Accountants can offer a wide range of financial guidance — tax planning, budgeting, cash flow analysis, retirement projections — without any license beyond their CPA credential. What they cannot do without separate securities licensing is recommend specific investments or manage client portfolios for a fee. The dividing line comes from the Investment Advisers Act of 1940, which exempts accountants whose investment-related advice is merely incidental to their accounting work but requires full registration for anyone who crosses that boundary. Getting that distinction wrong carries real consequences: criminal penalties of up to five years in prison and civil fines that can exceed $200,000 per violation.
CPAs routinely help clients with decisions that shape their financial future without needing any additional license. Tax planning sits at the center of this — comparing the benefits of a traditional IRA against a Roth IRA, projecting estimated tax payments, recommending tax-loss harvesting, or modeling the tax impact of selling a business. Cash flow analysis, budgeting, debt repayment strategies, and evaluating the structure of a real estate transaction all fall within a CPA’s core expertise as well.
The AICPA formally recognizes a broad category of personal financial planning services that CPAs may perform, including retirement planning, estate and wealth transfer planning, risk management and insurance planning, education planning, and charitable planning.
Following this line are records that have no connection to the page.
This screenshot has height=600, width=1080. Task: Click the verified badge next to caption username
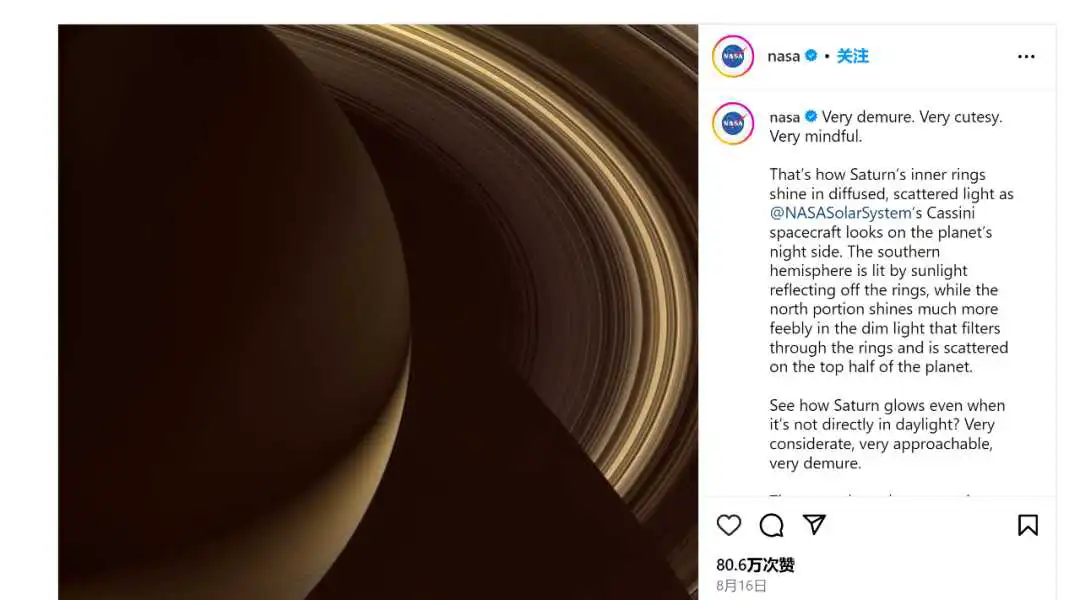click(x=811, y=116)
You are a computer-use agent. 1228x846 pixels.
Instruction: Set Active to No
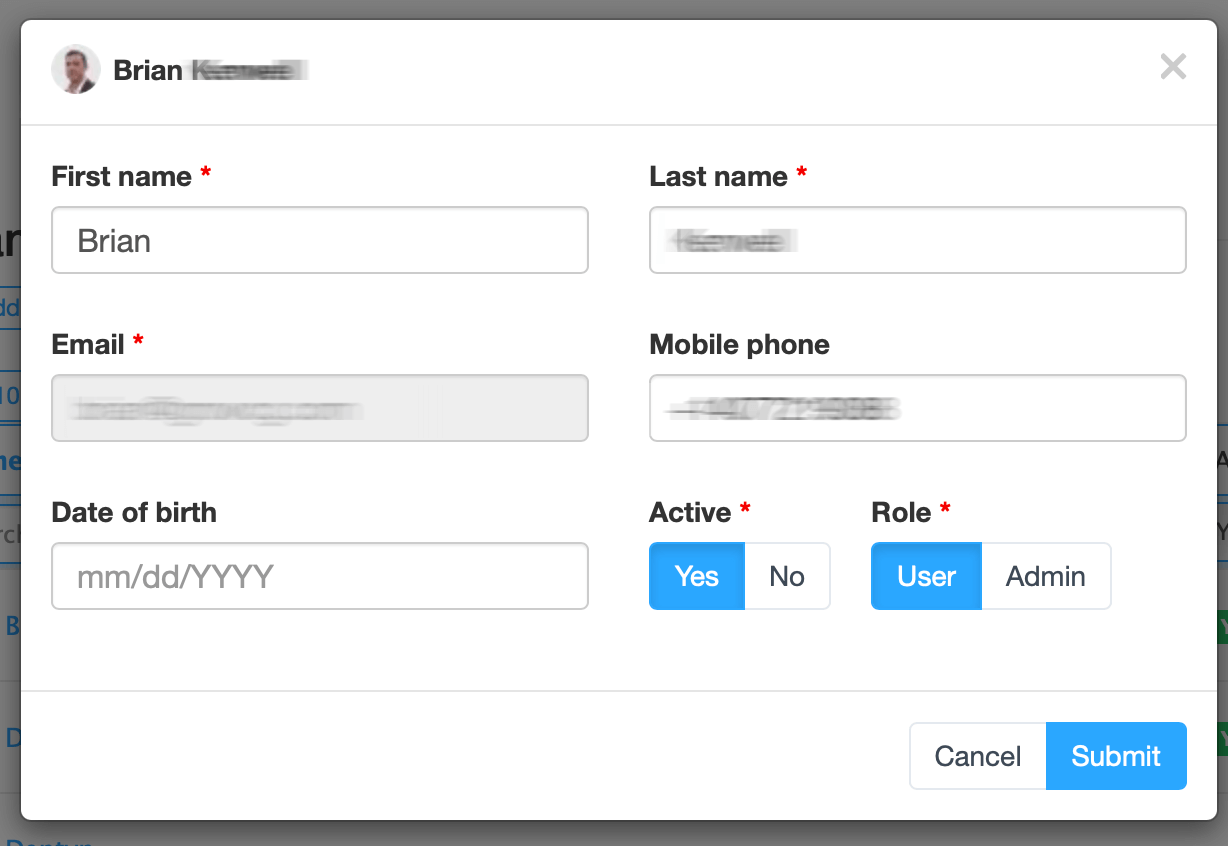click(787, 576)
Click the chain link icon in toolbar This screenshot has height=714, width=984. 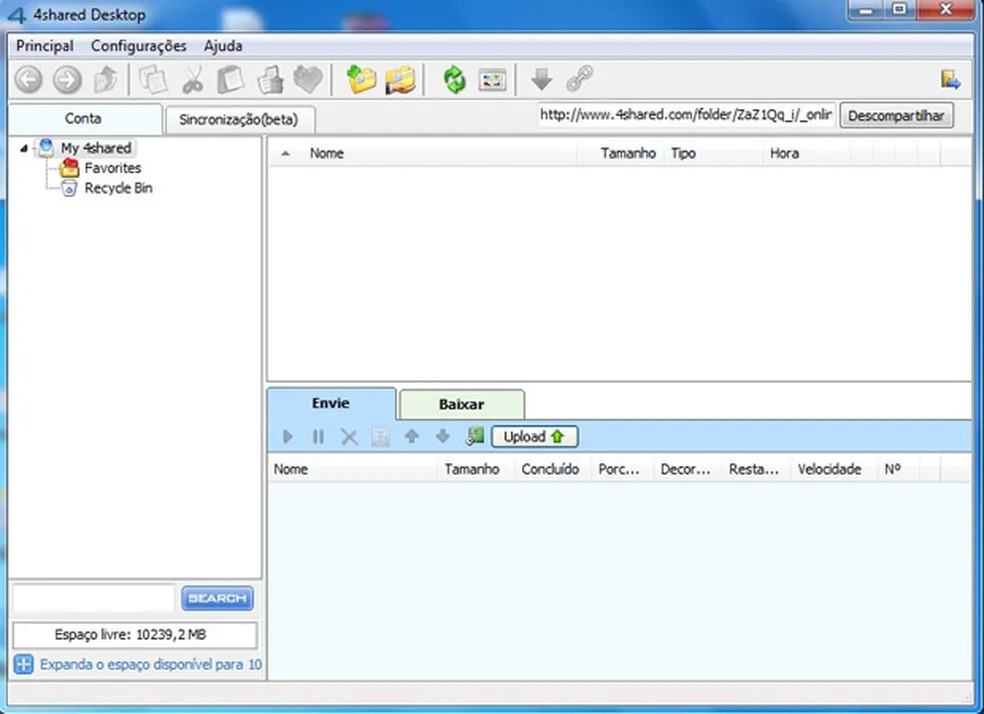tap(580, 80)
These activities fall under enforceable standards that require CPAs to act with competency, integrity, and full disclosure of any conflicts of interest.1AICPA & CIMA. Professional Responsibilities
What separates all of this from securities advice is that the accountant is analyzing tax impact and financial structure, not telling clients which stocks, bonds, or funds to buy. A CPA can say “a Roth conversion would save you $14,000 in taxes over the next decade” without any securities license. The moment they say “and you should put that money into this particular ETF,” they’ve crossed the line.
The Investment Advisers Act specifically excludes accountants from the definition of “investment adviser” when their advice about securities is solely incidental to their accounting practice.2Office of the Law Revision Counsel. 15 U.S. Code 80b-2 – Definitions This exemption means a CPA doesn’t need to register with the SEC or state securities regulators just because a tax planning conversation occasionally touches on investment topics.
The SEC evaluates three factors to decide whether an accountant’s advice qualifies for this exemption: whether the accountant holds themselves out as an investment adviser, whether the advice is reasonably related to their core professional services, and whether the charge for advisory services is based on the same factors that determine the accountant’s usual fee.3SEC.gov. Regulation of Investment Advisers All three matter, and failing any one of them can disqualify the exemption.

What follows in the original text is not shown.